• _ABOUT THIS TASK_: Each and every line of the data must appear exactly as given.
═══ RECORD SET
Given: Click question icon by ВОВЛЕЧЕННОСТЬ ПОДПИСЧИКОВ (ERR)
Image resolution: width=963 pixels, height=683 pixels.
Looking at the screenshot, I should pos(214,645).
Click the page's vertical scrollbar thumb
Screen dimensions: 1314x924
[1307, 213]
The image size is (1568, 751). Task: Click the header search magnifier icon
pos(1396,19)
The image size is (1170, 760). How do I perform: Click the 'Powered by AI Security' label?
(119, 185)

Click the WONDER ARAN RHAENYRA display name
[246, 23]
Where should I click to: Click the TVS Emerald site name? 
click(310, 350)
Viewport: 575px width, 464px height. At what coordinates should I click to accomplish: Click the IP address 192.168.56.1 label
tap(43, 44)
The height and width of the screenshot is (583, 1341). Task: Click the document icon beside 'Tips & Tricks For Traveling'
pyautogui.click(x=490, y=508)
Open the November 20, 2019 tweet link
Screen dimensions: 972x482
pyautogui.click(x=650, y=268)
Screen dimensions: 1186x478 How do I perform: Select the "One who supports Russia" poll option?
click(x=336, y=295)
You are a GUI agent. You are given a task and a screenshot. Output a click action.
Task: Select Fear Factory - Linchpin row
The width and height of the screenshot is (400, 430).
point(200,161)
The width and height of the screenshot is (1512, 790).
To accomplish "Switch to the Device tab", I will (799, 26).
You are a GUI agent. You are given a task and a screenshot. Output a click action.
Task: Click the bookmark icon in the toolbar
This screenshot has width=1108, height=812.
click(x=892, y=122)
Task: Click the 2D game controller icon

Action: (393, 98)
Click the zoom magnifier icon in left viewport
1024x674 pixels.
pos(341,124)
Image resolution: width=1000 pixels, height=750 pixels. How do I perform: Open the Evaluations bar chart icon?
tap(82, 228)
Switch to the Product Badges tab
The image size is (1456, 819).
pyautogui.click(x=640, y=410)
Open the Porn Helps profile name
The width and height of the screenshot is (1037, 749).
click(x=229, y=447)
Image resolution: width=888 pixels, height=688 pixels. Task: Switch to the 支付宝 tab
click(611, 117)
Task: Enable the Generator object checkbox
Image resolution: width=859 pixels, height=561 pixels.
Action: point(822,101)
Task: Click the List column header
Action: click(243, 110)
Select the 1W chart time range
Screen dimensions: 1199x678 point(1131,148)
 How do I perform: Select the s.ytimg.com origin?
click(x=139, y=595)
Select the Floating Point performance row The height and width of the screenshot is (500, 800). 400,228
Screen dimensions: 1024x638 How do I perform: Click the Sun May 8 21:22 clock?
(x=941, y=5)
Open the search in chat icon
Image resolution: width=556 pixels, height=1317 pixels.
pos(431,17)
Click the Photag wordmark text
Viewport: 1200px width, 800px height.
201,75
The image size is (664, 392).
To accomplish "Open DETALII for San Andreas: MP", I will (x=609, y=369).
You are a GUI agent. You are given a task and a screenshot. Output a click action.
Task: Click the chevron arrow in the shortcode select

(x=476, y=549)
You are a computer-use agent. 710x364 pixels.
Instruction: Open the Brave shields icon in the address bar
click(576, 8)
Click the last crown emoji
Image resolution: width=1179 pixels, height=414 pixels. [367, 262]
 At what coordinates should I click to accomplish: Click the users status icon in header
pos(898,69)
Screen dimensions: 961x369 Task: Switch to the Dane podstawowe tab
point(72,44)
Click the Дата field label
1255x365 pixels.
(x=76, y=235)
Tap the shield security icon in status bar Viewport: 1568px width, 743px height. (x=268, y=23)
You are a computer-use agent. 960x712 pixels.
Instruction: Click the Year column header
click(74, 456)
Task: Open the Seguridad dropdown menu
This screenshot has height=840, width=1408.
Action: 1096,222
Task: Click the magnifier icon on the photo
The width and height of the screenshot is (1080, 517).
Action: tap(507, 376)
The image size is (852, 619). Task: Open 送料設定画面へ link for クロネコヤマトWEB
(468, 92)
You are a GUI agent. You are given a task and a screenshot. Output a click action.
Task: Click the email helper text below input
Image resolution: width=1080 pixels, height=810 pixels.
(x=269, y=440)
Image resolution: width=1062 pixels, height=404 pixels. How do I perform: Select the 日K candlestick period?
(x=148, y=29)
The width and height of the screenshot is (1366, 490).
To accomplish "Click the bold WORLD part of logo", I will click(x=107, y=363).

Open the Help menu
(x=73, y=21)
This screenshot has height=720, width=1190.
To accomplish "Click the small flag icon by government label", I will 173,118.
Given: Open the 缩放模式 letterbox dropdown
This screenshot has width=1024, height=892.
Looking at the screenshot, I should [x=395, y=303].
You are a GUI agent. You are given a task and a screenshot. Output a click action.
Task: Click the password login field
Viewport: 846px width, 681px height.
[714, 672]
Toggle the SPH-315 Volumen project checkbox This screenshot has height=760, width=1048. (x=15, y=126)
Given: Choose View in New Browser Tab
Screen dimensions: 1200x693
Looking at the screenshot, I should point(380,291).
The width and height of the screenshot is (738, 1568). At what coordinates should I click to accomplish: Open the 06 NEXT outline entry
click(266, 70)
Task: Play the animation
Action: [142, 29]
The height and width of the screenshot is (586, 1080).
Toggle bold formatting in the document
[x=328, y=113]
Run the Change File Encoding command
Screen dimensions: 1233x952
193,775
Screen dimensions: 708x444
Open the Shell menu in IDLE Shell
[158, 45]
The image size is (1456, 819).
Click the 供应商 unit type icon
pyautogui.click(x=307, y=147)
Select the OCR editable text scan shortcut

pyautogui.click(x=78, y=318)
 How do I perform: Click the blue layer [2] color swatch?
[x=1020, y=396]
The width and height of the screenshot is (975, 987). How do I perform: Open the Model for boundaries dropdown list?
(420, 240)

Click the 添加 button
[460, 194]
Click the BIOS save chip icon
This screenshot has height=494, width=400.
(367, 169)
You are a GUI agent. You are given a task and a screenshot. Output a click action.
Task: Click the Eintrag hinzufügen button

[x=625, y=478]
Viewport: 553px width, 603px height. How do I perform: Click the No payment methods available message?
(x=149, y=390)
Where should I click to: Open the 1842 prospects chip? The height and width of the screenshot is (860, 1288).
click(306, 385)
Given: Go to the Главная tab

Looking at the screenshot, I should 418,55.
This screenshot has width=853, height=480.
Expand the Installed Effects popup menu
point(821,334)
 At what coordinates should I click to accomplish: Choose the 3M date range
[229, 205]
══════
• _OUTPUT FOR THIS EXERCISE_:
Given: Click question icon by ВОВЛЕЧЕННОСТЬ ПОДПИСЧИКОВ (ERR)
Image resolution: width=963 pixels, height=683 pixels.
Looking at the screenshot, I should pos(214,645).
Click the page's vertical scrollbar thumb
Screen dimensions: 1314x924
[1307, 213]
The image size is (1568, 751). Task: Click the header search magnifier icon
pos(1396,19)
The image size is (1170, 760). How do I perform: Click the 'Powered by AI Security' label?
(119, 185)

Click the WONDER ARAN RHAENYRA display name
[246, 23]
Where should I click to: Click the TVS Emerald site name? 
click(310, 350)
Viewport: 575px width, 464px height. At what coordinates should I click to accomplish: Click the IP address 192.168.56.1 label
tap(43, 44)
The height and width of the screenshot is (583, 1341). Task: Click the document icon beside 'Tips & Tricks For Traveling'
pyautogui.click(x=490, y=508)
Open the November 20, 2019 tweet link
Screen dimensions: 972x482
pyautogui.click(x=650, y=268)
Screen dimensions: 1186x478 How do I perform: Select the "One who supports Russia" poll option?
click(x=336, y=295)
You are a GUI agent. You are given a task and a screenshot. Output a click action.
Task: Select Fear Factory - Linchpin row
The width and height of the screenshot is (400, 430).
point(200,161)
The width and height of the screenshot is (1512, 790).
To accomplish "Switch to the Device tab", I will (799, 26).
You are a GUI agent. You are given a task and a screenshot. Output a click action.
Task: Click the bookmark icon in the toolbar
This screenshot has width=1108, height=812.
click(x=892, y=122)
Task: Click the 2D game controller icon

Action: (393, 98)
Click the zoom magnifier icon in left viewport
1024x674 pixels.
pos(341,124)
Image resolution: width=1000 pixels, height=750 pixels. How do I perform: Open the Evaluations bar chart icon?
tap(82, 228)
Switch to the Product Badges tab
The image size is (1456, 819).
pyautogui.click(x=640, y=410)
Open the Porn Helps profile name
The width and height of the screenshot is (1037, 749).
click(x=229, y=447)
Image resolution: width=888 pixels, height=688 pixels. Task: Switch to the 支付宝 tab
click(611, 117)
Task: Enable the Generator object checkbox
Image resolution: width=859 pixels, height=561 pixels.
Action: point(822,101)
Task: Click the List column header
Action: click(243, 110)
Select the 1W chart time range
Screen dimensions: 1199x678 point(1131,148)
 How do I perform: Select the s.ytimg.com origin?
click(x=139, y=595)
Select the Floating Point performance row The height and width of the screenshot is (500, 800). 400,228
Screen dimensions: 1024x638 How do I perform: Click the Sun May 8 21:22 clock?
(x=941, y=5)
Open the search in chat icon
Image resolution: width=556 pixels, height=1317 pixels.
pos(431,17)
Click the Photag wordmark text
Viewport: 1200px width, 800px height.
201,75
The image size is (664, 392).
To accomplish "Open DETALII for San Andreas: MP", I will (x=609, y=369).
You are a GUI agent. You are given a task and a screenshot. Output a click action.
Task: Click the chevron arrow in the shortcode select

(x=476, y=549)
You are a computer-use agent. 710x364 pixels.
Instruction: Open the Brave shields icon in the address bar
click(576, 8)
Click the last crown emoji
Image resolution: width=1179 pixels, height=414 pixels. [367, 262]
 At what coordinates should I click to accomplish: Click the users status icon in header
pos(898,69)
Screen dimensions: 961x369 Task: Switch to the Dane podstawowe tab
point(72,44)
Click the Дата field label
1255x365 pixels.
(x=76, y=235)
Tap the shield security icon in status bar Viewport: 1568px width, 743px height. (x=268, y=23)
You are a computer-use agent. 960x712 pixels.
Instruction: Click the Year column header
click(74, 456)
Task: Open the Seguridad dropdown menu
This screenshot has height=840, width=1408.
Action: 1096,222
Task: Click the magnifier icon on the photo
The width and height of the screenshot is (1080, 517).
Action: tap(507, 376)
The image size is (852, 619). Task: Open 送料設定画面へ link for クロネコヤマトWEB
(468, 92)
You are a GUI agent. You are given a task and a screenshot. Output a click action.
Task: Click the email helper text below input
Image resolution: width=1080 pixels, height=810 pixels.
(x=269, y=440)
Image resolution: width=1062 pixels, height=404 pixels. How do I perform: Select the 日K candlestick period?
(x=148, y=29)
The width and height of the screenshot is (1366, 490).
To accomplish "Click the bold WORLD part of logo", I will click(x=107, y=363).

Open the Help menu
(x=73, y=21)
This screenshot has height=720, width=1190.
To accomplish "Click the small flag icon by government label", I will 173,118.
Given: Open the 缩放模式 letterbox dropdown
This screenshot has width=1024, height=892.
Looking at the screenshot, I should [x=395, y=303].
You are a GUI agent. You are given a task and a screenshot. Output a click action.
Task: Click the password login field
Viewport: 846px width, 681px height.
[714, 672]
Toggle the SPH-315 Volumen project checkbox This screenshot has height=760, width=1048. (x=15, y=126)
Given: Choose View in New Browser Tab
Screen dimensions: 1200x693
Looking at the screenshot, I should point(380,291).
The width and height of the screenshot is (738, 1568). At what coordinates should I click to accomplish: Open the 06 NEXT outline entry
click(266, 70)
Task: Play the animation
Action: [142, 29]
The height and width of the screenshot is (586, 1080).
Toggle bold formatting in the document
[x=328, y=113]
Run the Change File Encoding command
Screen dimensions: 1233x952
193,775
Screen dimensions: 708x444
Open the Shell menu in IDLE Shell
[158, 45]
The image size is (1456, 819).
Click the 供应商 unit type icon
pyautogui.click(x=307, y=147)
Select the OCR editable text scan shortcut

pyautogui.click(x=78, y=318)
 How do I perform: Click the blue layer [2] color swatch?
[x=1020, y=396]
The width and height of the screenshot is (975, 987). How do I perform: Open the Model for boundaries dropdown list?
(420, 240)

Click the 添加 button
[460, 194]
Click the BIOS save chip icon
This screenshot has height=494, width=400.
(367, 169)
You are a GUI agent. You are given a task and a screenshot. Output a click action.
Task: Click the Eintrag hinzufügen button

[x=625, y=478]
Viewport: 553px width, 603px height. How do I perform: Click the No payment methods available message?
(x=149, y=390)
Where should I click to: Open the 1842 prospects chip? The height and width of the screenshot is (860, 1288).
click(306, 385)
Given: Go to the Главная tab

Looking at the screenshot, I should 418,55.
This screenshot has width=853, height=480.
Expand the Installed Effects popup menu
point(821,334)
 At what coordinates should I click to accomplish: Choose the 3M date range
[229, 205]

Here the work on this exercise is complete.